→ **Stated exercise**
List each line below that contains the word "column", and treat case as significant.

→ **Data for processing**
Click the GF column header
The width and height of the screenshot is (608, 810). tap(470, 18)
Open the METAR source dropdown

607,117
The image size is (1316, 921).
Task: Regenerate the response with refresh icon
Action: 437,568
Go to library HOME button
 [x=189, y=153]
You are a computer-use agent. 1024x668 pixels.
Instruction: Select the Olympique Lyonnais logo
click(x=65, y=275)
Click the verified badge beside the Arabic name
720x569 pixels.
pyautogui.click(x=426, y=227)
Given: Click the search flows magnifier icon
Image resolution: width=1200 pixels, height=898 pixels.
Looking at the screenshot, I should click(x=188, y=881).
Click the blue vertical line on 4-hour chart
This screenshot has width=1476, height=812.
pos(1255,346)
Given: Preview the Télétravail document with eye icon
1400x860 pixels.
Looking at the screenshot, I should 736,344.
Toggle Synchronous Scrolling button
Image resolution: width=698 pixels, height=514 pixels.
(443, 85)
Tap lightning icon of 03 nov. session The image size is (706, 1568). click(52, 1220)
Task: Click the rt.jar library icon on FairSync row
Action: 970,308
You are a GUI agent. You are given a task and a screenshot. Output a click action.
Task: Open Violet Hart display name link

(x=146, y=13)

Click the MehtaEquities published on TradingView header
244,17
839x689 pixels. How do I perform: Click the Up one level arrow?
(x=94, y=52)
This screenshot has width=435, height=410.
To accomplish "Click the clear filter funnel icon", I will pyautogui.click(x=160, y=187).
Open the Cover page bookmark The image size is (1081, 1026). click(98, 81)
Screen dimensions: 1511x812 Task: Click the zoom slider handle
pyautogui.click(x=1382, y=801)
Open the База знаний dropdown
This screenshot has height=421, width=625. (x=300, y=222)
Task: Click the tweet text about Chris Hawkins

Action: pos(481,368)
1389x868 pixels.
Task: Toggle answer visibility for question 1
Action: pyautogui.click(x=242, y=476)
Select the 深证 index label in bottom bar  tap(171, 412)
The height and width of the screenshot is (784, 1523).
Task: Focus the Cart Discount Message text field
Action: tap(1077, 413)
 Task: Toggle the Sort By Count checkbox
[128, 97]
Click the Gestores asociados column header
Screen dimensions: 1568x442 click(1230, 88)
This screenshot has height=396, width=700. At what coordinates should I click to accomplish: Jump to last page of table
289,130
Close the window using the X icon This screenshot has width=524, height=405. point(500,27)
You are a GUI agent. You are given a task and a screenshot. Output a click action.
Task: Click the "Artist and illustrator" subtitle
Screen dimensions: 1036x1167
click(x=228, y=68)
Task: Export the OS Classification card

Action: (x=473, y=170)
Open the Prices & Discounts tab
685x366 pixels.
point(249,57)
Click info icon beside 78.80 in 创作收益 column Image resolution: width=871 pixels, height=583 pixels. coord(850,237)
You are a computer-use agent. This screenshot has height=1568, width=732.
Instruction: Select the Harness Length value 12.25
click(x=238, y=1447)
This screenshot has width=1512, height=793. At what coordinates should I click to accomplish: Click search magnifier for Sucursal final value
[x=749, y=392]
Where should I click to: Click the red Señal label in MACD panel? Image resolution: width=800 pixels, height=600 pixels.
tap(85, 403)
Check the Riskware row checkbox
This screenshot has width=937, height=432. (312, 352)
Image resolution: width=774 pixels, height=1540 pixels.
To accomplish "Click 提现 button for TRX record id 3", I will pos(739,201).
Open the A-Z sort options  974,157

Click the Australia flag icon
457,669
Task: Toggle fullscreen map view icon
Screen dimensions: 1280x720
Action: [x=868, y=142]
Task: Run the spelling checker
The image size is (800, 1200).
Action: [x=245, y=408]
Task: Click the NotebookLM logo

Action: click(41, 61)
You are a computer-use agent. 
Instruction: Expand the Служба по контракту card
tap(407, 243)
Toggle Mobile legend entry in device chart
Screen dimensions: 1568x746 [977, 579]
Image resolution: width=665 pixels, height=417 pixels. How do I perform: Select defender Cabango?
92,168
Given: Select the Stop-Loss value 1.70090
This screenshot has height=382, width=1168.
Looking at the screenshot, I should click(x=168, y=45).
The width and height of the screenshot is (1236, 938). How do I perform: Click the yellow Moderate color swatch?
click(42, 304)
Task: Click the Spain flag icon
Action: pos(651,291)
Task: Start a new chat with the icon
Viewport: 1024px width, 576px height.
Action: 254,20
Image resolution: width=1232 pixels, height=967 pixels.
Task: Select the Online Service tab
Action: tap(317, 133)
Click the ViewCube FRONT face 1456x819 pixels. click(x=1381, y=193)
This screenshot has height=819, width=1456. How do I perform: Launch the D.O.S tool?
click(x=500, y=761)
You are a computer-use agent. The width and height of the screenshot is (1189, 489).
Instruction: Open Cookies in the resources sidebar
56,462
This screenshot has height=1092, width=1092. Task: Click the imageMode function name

→ **Written answer**
Click the GF column header
Click the Gestores asociados column header
Click info icon beside 78.80 in 创作收益 column Image resolution: width=871 pixels, height=583 pixels. coord(850,237)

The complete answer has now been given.